Answer

**step1** Understanding the operation of division with fractions

The problem asks us to divide the fraction $$\frac{1}{4}$$ by the fraction $$\frac{3}{16}$$.

**step2** Recalling the rule for dividing fractions

To divide by a fraction, we multiply the first fraction (dividend) by the reciprocal of the second fraction (divisor).

**step3** Identifying the reciprocal of the divisor

The divisor is $$\frac{3}{16}$$. The reciprocal of a fraction is obtained by swapping its numerator and its denominator. So, the reciprocal of $$\frac{3}{16}$$ is $$\frac{16}{3}$$.

**step4** Multiplying the fractions

Now, we multiply the first fraction $$\frac{1}{4}$$ by the reciprocal of the second fraction, which is $$\frac{16}{3}$$.
$$ \frac{1}{4} \div \frac{3}{16} = \frac{1}{4} \times \frac{16}{3} $$
To multiply fractions, we multiply the numerators together and the denominators together:
Numerator: $$1 \times 16 = 16$$
Denominators: $$4 \times 3 = 12$$
So, the result of the multiplication is $$\frac{16}{12}$$.

**step5** Simplifying the resulting fraction

The fraction we obtained is $$\frac{16}{12}$$. This is an improper fraction, meaning the numerator is greater than the denominator.
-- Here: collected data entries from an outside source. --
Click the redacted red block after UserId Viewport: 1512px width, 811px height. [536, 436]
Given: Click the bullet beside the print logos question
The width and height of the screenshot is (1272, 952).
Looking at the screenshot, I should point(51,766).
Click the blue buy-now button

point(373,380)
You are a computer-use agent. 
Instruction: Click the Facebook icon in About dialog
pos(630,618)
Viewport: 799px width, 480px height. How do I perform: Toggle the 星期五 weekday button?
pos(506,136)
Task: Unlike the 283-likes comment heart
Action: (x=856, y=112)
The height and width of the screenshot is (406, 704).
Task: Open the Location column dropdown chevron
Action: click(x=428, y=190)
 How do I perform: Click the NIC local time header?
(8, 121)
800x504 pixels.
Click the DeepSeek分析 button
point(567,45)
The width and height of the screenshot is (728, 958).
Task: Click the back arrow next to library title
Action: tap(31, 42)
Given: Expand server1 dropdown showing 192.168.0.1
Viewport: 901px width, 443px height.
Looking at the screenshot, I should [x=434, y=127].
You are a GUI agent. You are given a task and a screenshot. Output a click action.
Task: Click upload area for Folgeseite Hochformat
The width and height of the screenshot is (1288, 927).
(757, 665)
We can simplify this fraction by finding the greatest common factor (GCF) of the numerator and the denominator and dividing both by it.
The factors of 16 are 1, 2, 4, 8, 16.
The factors of 12 are 1, 2, 3, 4, 6, 12.
The greatest common factor of 16 and 12 is 4.
Divide the numerator by 4: $$16 \div 4 = 4$$
Divide the denominator by 4: $$12 \div 4 = 3$$
The simplified fraction is $$\frac{4}{3}$$.